__Action item__. In the entries below, find the line with "Viewport: 1400px width, 623px height." and print exactly every line from there up to and including the line with "Switch to large", with no other lines.

○ ○ ○ ○ ○ ○ ○

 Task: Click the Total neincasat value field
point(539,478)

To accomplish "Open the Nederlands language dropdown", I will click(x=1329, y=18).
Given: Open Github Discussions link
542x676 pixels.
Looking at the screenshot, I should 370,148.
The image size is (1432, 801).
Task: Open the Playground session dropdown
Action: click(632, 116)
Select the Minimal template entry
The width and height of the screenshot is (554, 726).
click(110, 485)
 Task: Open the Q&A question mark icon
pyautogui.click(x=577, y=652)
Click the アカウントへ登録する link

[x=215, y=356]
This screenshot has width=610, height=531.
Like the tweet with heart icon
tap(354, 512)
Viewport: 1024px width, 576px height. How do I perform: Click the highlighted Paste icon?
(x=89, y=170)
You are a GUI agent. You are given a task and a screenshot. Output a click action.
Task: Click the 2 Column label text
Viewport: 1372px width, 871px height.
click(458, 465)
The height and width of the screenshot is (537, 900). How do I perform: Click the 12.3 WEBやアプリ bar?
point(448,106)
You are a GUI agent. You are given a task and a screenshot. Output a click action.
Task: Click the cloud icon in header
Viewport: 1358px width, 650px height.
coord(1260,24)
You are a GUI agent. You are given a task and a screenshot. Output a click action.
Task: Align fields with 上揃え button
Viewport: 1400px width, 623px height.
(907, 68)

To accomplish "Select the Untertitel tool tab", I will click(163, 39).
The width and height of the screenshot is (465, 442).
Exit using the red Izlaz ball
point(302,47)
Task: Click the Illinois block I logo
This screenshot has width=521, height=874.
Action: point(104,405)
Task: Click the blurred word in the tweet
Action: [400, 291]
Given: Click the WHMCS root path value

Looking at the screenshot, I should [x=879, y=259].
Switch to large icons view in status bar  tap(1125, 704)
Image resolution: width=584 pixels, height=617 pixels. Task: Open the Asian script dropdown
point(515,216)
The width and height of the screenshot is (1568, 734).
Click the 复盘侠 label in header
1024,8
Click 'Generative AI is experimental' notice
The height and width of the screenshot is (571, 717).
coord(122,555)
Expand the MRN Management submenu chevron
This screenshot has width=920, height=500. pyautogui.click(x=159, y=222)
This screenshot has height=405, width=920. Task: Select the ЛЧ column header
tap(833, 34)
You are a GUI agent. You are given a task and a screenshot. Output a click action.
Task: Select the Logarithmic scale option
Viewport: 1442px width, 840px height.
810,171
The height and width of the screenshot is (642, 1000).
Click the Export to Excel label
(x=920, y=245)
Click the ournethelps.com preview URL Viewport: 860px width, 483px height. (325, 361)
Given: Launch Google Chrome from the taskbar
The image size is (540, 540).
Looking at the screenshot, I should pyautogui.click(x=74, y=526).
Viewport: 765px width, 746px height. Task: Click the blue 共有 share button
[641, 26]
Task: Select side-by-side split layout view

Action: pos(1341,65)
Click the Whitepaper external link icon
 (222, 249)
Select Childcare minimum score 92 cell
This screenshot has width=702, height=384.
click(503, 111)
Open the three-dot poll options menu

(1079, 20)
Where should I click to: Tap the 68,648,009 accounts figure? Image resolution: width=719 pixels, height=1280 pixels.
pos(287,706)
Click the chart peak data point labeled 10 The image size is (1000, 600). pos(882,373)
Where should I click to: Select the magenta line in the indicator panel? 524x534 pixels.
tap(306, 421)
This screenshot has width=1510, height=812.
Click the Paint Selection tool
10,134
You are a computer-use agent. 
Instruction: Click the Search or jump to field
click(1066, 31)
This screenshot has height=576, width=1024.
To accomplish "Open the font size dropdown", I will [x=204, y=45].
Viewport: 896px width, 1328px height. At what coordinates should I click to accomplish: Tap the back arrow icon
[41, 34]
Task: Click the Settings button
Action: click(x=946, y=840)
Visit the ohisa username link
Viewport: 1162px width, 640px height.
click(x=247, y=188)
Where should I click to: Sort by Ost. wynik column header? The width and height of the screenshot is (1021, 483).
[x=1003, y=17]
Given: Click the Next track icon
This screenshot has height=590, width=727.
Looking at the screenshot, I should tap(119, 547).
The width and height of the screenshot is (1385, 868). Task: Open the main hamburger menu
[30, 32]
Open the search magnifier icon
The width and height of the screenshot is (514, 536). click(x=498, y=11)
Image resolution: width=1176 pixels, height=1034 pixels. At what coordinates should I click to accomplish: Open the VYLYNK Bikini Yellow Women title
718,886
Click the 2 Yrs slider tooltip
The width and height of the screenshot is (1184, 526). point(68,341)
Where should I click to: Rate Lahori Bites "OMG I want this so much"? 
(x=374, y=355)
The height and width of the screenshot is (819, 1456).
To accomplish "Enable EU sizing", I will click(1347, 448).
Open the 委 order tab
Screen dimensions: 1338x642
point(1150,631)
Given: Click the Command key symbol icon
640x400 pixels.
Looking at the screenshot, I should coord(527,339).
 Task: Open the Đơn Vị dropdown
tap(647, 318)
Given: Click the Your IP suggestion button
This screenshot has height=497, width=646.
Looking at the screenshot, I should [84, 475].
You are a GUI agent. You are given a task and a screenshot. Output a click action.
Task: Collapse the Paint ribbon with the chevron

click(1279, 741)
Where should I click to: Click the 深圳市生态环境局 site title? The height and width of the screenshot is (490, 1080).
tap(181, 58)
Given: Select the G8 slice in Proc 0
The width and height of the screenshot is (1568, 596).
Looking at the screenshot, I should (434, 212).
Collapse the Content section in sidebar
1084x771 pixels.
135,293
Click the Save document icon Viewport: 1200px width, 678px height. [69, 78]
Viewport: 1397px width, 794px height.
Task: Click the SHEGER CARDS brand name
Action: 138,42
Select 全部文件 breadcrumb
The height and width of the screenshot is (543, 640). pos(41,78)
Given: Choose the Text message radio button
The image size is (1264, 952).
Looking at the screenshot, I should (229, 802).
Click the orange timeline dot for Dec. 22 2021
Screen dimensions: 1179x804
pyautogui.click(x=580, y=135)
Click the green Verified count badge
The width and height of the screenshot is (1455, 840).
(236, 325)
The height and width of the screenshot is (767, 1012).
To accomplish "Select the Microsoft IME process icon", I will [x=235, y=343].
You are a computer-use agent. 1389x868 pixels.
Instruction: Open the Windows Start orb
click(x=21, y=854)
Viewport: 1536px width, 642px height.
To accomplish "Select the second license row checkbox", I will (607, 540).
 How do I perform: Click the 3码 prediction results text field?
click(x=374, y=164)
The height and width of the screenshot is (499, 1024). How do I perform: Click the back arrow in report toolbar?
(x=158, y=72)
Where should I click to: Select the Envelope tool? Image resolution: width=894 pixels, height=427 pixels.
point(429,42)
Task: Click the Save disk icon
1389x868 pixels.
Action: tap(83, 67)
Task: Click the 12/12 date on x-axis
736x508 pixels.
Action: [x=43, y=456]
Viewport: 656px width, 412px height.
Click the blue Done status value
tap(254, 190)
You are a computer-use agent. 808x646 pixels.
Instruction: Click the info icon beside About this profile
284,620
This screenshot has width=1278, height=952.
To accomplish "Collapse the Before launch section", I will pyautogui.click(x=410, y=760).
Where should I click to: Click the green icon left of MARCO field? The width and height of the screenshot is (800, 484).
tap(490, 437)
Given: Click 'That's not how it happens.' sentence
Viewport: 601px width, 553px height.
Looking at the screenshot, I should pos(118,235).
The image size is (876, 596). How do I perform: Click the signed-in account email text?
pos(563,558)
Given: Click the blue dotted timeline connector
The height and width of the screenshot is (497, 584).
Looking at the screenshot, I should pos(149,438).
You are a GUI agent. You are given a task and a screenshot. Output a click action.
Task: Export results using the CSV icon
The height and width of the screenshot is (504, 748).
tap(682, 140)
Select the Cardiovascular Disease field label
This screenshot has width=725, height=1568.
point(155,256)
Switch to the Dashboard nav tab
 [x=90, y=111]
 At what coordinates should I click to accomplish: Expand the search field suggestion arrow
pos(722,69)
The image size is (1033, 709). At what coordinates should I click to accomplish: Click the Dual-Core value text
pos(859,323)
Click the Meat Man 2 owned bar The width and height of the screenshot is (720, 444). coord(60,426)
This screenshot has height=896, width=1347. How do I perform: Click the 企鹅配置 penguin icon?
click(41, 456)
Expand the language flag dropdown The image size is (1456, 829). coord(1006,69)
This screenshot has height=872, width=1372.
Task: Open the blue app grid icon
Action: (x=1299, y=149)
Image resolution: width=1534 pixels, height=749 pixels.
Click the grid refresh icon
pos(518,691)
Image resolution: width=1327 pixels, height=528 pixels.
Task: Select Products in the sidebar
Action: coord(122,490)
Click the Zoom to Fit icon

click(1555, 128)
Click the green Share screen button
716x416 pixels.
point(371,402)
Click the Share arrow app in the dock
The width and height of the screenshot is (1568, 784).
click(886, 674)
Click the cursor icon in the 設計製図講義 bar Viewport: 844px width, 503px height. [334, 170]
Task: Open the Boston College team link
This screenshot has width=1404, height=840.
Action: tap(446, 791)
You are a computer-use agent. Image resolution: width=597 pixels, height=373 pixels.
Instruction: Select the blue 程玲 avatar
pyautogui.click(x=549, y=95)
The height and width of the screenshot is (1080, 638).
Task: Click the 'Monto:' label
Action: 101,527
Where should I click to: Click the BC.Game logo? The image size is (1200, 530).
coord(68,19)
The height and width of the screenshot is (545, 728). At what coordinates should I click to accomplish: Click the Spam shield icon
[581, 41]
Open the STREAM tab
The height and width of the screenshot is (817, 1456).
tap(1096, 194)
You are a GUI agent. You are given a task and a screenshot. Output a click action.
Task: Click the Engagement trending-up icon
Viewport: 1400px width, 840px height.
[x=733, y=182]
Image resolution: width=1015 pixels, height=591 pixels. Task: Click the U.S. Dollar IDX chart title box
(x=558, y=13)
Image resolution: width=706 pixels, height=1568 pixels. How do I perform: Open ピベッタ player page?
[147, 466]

○ ○ ○ ○ ○ ○ ○

__Solution to this exercise__.
Viewport: 1400px width, 623px height.
(907, 68)

To accomplish "Select the Untertitel tool tab", I will click(163, 39).
The width and height of the screenshot is (465, 442).
Exit using the red Izlaz ball
point(302,47)
Task: Click the Illinois block I logo
This screenshot has width=521, height=874.
Action: point(104,405)
Task: Click the blurred word in the tweet
Action: [400, 291]
Given: Click the WHMCS root path value

Looking at the screenshot, I should [x=879, y=259].
Switch to large icons view in status bar  tap(1125, 704)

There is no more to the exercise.